COMUNIONE DEI DIRITTI REALI - CONDOMINIO NEGLI EDIFICI (NOZIONE, DISTINZIONI) - REGOLAMENTO DI CONDOMINIO - DETERMINAZIONE DEL VALORE PROPORZIONALE DELLE SINGOLE PROPRIETA' (MILLESIMAZIONE)


Condominio - Previsione nel regolamento della riserva di proprietà di un piano da parte della venditrice del complesso con esclusione dalle tabelle millesimali - Natura contrattuale - Esclusione - Fondamento - Conseguenze - Semplice modificabilità a maggioranza ex art. 1136, comma 2, c.c. - Fattispecie.
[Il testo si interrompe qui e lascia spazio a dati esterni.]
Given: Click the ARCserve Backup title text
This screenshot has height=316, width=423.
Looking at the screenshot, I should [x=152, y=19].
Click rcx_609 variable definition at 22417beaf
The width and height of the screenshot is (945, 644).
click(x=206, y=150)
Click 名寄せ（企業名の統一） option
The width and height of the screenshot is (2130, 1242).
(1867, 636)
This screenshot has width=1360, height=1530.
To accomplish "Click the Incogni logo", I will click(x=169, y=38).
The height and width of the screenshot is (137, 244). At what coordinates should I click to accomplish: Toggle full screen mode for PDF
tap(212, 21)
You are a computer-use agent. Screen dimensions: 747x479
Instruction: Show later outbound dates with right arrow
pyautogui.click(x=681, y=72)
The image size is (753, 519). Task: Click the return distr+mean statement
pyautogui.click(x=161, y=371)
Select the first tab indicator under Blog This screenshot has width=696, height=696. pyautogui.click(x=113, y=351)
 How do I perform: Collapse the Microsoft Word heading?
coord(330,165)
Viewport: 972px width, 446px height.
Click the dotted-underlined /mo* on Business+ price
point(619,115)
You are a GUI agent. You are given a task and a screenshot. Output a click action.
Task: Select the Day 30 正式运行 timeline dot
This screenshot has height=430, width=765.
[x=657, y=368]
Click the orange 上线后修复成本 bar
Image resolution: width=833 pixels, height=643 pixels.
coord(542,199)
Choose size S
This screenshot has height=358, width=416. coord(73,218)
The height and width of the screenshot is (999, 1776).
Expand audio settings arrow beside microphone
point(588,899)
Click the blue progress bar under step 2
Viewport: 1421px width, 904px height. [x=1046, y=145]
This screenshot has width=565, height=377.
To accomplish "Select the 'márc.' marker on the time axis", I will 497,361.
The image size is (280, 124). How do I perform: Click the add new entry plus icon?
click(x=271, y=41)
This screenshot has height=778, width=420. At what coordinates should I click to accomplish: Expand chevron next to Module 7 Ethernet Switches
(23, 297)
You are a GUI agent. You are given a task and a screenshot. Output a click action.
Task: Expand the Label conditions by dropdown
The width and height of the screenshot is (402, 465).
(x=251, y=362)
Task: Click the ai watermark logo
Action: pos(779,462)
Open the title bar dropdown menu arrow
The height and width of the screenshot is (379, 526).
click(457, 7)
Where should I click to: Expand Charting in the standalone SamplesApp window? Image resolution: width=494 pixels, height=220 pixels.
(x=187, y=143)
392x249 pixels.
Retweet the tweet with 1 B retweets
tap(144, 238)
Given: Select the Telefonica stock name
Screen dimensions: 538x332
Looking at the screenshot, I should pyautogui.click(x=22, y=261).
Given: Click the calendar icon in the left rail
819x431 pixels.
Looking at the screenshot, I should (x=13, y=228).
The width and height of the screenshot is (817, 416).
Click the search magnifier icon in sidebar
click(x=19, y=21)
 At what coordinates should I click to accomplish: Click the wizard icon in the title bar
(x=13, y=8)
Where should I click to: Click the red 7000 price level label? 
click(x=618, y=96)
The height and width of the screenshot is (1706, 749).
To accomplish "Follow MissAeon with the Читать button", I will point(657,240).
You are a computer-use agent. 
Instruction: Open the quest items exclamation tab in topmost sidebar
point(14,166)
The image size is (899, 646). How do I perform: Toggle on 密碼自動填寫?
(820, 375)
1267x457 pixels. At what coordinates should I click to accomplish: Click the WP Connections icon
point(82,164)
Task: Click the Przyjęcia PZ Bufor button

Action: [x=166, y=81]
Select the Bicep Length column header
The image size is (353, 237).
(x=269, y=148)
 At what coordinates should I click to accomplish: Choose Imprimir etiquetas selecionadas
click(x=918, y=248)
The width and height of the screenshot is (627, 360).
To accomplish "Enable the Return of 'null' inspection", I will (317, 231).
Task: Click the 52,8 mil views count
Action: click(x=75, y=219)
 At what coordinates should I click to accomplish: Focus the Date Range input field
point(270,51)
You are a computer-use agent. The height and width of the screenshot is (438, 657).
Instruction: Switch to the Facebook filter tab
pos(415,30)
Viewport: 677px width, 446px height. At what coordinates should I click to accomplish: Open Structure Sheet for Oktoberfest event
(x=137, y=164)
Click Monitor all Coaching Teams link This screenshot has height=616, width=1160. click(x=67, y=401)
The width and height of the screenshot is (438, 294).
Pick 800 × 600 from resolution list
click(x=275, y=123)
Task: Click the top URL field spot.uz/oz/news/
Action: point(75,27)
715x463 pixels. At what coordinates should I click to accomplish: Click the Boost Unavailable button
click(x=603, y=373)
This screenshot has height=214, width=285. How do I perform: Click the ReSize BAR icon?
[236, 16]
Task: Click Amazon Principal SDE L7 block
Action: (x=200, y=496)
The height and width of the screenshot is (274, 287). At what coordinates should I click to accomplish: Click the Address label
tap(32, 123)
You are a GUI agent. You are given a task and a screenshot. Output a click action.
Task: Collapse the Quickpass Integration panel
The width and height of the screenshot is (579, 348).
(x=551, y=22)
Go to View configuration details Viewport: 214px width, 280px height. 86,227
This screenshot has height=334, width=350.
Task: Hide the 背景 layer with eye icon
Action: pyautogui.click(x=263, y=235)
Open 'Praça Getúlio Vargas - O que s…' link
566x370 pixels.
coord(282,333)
In tema di condominio, la previsione, nel regolamento, della riserva di proprietà di un piano da parte della venditrice del complesso, con esclusione dalle tabelle millesimali, non ha natura contrattuale, poiché non si tratta di clausola limitatrice dei diritti dei condomini sulle proprietà esclusive o comuni, o attributiva ad alcuni condomini di maggiori diritti rispetto agli altri; ne consegue che tale clausola può essere modificata mediante una deliberazione adottata con la maggioranza prescritta dall'art. 1136, comma 2, c.c. (Nella specie, la S.C. ha confermato la pronuncia di merito che aveva rigettato la domanda di nullità della deliberazione assembleare di modificazione dei criteri di ripartizione delle spese condominiali ed aveva negato la natura contrattuale del regolamento condominiale che escludeva dal computo dei millesimi e dalle spese l'immobile di cui la venditrice del complesso si era riservata la proprietà).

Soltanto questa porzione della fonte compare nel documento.